**What you will do**
Rewrite the records below, changing each "Screen dimensions" to "Display dimensions" and leaving everything else the same.

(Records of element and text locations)
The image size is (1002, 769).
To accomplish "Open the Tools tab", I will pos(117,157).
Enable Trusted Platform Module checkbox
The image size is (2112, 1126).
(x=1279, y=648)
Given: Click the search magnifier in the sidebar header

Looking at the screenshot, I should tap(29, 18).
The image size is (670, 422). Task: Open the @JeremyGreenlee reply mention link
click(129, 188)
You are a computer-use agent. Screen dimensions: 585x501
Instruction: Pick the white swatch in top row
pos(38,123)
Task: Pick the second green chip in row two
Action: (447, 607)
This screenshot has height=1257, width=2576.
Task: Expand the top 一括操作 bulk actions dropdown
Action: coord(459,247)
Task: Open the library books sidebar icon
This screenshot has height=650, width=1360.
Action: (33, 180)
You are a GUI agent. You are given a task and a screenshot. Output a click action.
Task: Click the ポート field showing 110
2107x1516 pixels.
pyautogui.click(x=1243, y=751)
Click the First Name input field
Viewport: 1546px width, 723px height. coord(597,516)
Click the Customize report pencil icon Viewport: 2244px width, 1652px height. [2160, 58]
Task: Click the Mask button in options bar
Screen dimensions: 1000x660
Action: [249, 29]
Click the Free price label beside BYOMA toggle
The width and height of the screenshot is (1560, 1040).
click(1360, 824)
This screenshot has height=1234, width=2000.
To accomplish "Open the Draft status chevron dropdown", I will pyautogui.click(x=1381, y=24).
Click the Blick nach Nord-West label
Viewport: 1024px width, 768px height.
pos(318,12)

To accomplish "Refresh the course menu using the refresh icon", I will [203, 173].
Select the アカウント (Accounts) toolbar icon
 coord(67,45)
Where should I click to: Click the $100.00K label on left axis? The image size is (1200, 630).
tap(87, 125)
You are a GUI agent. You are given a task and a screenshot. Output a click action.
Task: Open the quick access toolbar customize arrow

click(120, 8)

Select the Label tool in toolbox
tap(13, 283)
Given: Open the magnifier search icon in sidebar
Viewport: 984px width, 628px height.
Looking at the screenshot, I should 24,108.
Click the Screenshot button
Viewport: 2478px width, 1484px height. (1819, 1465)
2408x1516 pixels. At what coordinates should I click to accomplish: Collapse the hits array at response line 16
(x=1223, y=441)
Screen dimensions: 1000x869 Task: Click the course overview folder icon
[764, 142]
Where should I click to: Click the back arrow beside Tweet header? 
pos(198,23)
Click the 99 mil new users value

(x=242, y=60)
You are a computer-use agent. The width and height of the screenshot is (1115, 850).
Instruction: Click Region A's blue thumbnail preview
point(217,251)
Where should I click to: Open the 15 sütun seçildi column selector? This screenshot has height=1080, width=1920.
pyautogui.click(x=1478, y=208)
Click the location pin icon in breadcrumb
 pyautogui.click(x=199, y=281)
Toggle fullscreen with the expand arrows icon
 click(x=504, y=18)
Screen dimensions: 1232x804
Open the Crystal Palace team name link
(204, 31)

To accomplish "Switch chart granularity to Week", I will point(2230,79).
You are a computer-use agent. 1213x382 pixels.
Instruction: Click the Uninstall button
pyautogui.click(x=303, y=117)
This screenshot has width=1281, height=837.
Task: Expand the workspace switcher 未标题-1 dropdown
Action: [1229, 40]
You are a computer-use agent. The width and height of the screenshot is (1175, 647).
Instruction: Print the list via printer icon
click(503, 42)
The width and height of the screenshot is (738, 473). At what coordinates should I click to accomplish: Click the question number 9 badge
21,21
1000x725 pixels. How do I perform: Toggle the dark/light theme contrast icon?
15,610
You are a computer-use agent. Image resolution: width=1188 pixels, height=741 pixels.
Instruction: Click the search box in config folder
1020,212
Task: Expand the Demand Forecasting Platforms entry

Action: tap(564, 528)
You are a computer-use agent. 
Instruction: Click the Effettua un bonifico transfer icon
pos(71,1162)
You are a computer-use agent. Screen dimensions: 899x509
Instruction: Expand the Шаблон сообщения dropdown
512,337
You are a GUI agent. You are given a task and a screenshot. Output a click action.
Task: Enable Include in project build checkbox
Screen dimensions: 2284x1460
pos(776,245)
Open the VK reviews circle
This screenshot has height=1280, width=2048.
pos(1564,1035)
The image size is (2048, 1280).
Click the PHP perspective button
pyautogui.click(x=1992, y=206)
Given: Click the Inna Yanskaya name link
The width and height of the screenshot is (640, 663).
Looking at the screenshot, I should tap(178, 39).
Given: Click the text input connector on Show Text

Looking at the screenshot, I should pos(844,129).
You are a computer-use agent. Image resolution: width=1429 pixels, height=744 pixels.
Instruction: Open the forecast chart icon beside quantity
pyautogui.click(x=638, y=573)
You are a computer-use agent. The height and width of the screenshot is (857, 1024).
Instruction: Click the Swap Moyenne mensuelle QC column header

**The response**
The image size is (1002, 769).
To accomplish "Open the Tools tab", I will pos(117,157).
Enable Trusted Platform Module checkbox
The image size is (2112, 1126).
(x=1279, y=648)
Given: Click the search magnifier in the sidebar header

Looking at the screenshot, I should tap(29, 18).
The image size is (670, 422). Task: Open the @JeremyGreenlee reply mention link
click(129, 188)
You are a computer-use agent. Display dimensions: 585x501
Instruction: Pick the white swatch in top row
pos(38,123)
Task: Pick the second green chip in row two
Action: (447, 607)
This screenshot has height=1257, width=2576.
Task: Expand the top 一括操作 bulk actions dropdown
Action: coord(459,247)
Task: Open the library books sidebar icon
This screenshot has height=650, width=1360.
Action: (33, 180)
You are a GUI agent. You are given a task and a screenshot. Output a click action.
Task: Click the ポート field showing 110
2107x1516 pixels.
pyautogui.click(x=1243, y=751)
Click the First Name input field
Viewport: 1546px width, 723px height. coord(597,516)
Click the Customize report pencil icon Viewport: 2244px width, 1652px height. [2160, 58]
Task: Click the Mask button in options bar
Display dimensions: 1000x660
Action: [249, 29]
Click the Free price label beside BYOMA toggle
The width and height of the screenshot is (1560, 1040).
click(1360, 824)
This screenshot has height=1234, width=2000.
To accomplish "Open the Draft status chevron dropdown", I will pyautogui.click(x=1381, y=24).
Click the Blick nach Nord-West label
Viewport: 1024px width, 768px height.
pos(318,12)

To accomplish "Refresh the course menu using the refresh icon", I will [203, 173].
Select the アカウント (Accounts) toolbar icon
 coord(67,45)
Where should I click to: Click the $100.00K label on left axis? The image size is (1200, 630).
tap(87, 125)
You are a GUI agent. You are given a task and a screenshot. Output a click action.
Task: Open the quick access toolbar customize arrow

click(120, 8)

Select the Label tool in toolbox
tap(13, 283)
Given: Open the magnifier search icon in sidebar
Viewport: 984px width, 628px height.
Looking at the screenshot, I should 24,108.
Click the Screenshot button
Viewport: 2478px width, 1484px height. (1819, 1465)
2408x1516 pixels. At what coordinates should I click to accomplish: Collapse the hits array at response line 16
(x=1223, y=441)
Display dimensions: 1000x869 Task: Click the course overview folder icon
[764, 142]
Where should I click to: Click the back arrow beside Tweet header? 
pos(198,23)
Click the 99 mil new users value

(x=242, y=60)
You are a computer-use agent. The width and height of the screenshot is (1115, 850).
Instruction: Click Region A's blue thumbnail preview
point(217,251)
Where should I click to: Open the 15 sütun seçildi column selector? This screenshot has height=1080, width=1920.
pyautogui.click(x=1478, y=208)
Click the location pin icon in breadcrumb
 pyautogui.click(x=199, y=281)
Toggle fullscreen with the expand arrows icon
 click(x=504, y=18)
Display dimensions: 1232x804
Open the Crystal Palace team name link
(204, 31)

To accomplish "Switch chart granularity to Week", I will point(2230,79).
You are a computer-use agent. 1213x382 pixels.
Instruction: Click the Uninstall button
pyautogui.click(x=303, y=117)
This screenshot has width=1281, height=837.
Task: Expand the workspace switcher 未标题-1 dropdown
Action: [1229, 40]
You are a computer-use agent. The width and height of the screenshot is (1175, 647).
Instruction: Print the list via printer icon
click(503, 42)
The width and height of the screenshot is (738, 473). At what coordinates should I click to accomplish: Click the question number 9 badge
21,21
1000x725 pixels. How do I perform: Toggle the dark/light theme contrast icon?
15,610
You are a computer-use agent. Image resolution: width=1188 pixels, height=741 pixels.
Instruction: Click the search box in config folder
1020,212
Task: Expand the Demand Forecasting Platforms entry

Action: tap(564, 528)
You are a computer-use agent. 
Instruction: Click the Effettua un bonifico transfer icon
pos(71,1162)
You are a computer-use agent. Display dimensions: 899x509
Instruction: Expand the Шаблон сообщения dropdown
512,337
You are a GUI agent. You are given a task and a screenshot. Output a click action.
Task: Enable Include in project build checkbox
Display dimensions: 2284x1460
pos(776,245)
Open the VK reviews circle
This screenshot has height=1280, width=2048.
pos(1564,1035)
The image size is (2048, 1280).
Click the PHP perspective button
pyautogui.click(x=1992, y=206)
Given: Click the Inna Yanskaya name link
The width and height of the screenshot is (640, 663).
Looking at the screenshot, I should tap(178, 39).
Given: Click the text input connector on Show Text

Looking at the screenshot, I should pos(844,129).
You are a computer-use agent. Image resolution: width=1429 pixels, height=744 pixels.
Instruction: Open the forecast chart icon beside quantity
pyautogui.click(x=638, y=573)
You are a computer-use agent. The height and width of the screenshot is (857, 1024).
Instruction: Click the Swap Moyenne mensuelle QC column header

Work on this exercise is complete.